Comprehensive Analysis
A review of Gem Aromatics' recent financial statements reveals a company facing significant operational headwinds. For the fiscal year ending March 2025, the company reported positive revenue growth of 11.38% and a healthy net profit margin of 10.59%. However, this performance has reversed dramatically. The latest quarter (Q2 2026) saw revenue contract by -20.22% and margins collapse, leading to an operating loss of -0.05M and a net loss of -25.79M. This indicates severe pressure on pricing, input costs, or both.
On the balance sheet, there are some mixed signals. The company has successfully reduced its total debt from 2249M to 1438M over the last six months, improving its debt-to-equity ratio from 0.79 to 0.32. This deleveraging is a positive step. However, the income statement's weakness undermines this improvement, as the company's operating profit is no longer sufficient to cover its interest expenses, a critical concern for financial stability.

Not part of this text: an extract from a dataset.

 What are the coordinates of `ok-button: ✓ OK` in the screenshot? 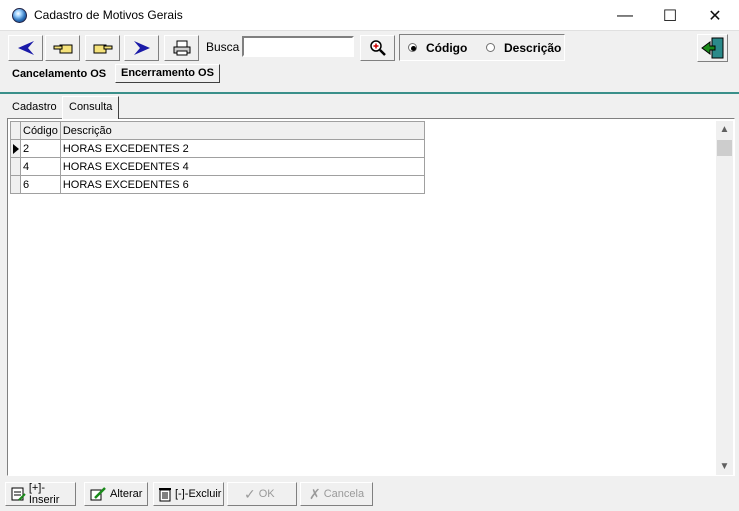 It's located at (262, 494).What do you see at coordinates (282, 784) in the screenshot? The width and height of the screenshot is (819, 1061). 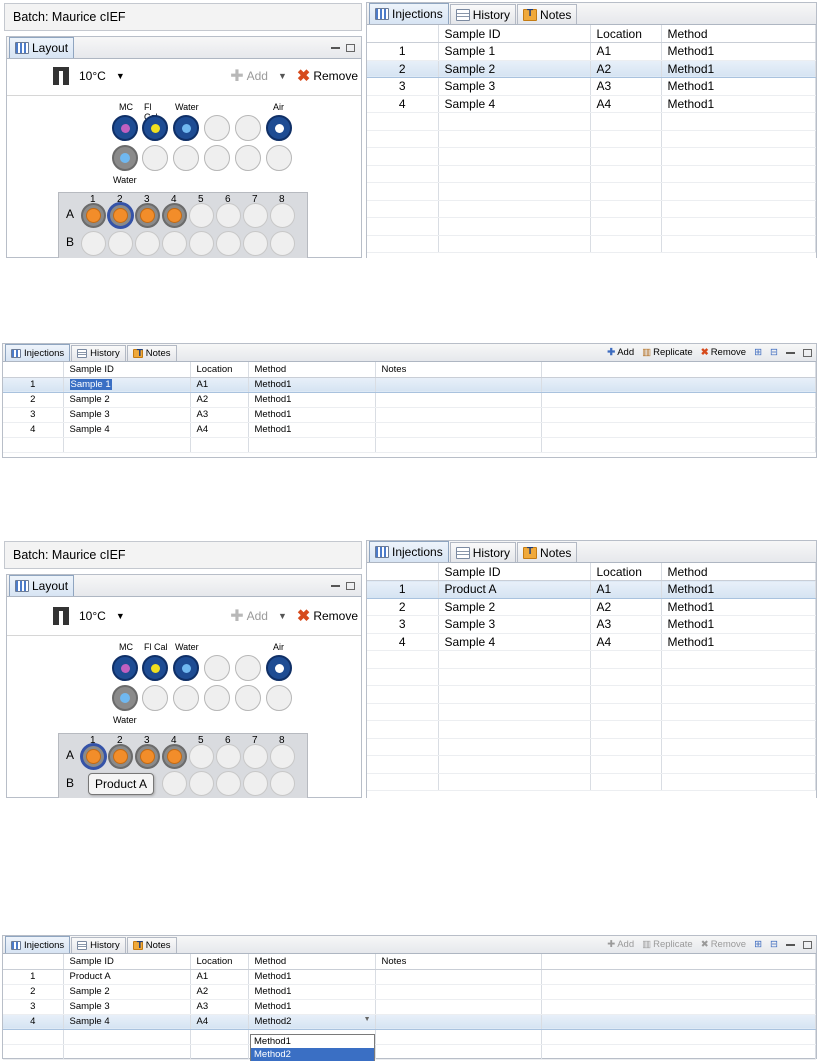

A major red flag is the company's cash generation. In its last full fiscal year, Gem Aromatics reported a negative operating cash flow of -249.16M and a deeply negative free cash flow of -1300M. This was primarily driven by heavy capital expenditures and a significant increase in working capital, particularly accounts receivable. This high cash burn suggests that the company's reported profits are not translating into actual cash, which is unsustainable. Until the company can demonstrate a return to profitability and positive cash flow, its financial foundation appears risky.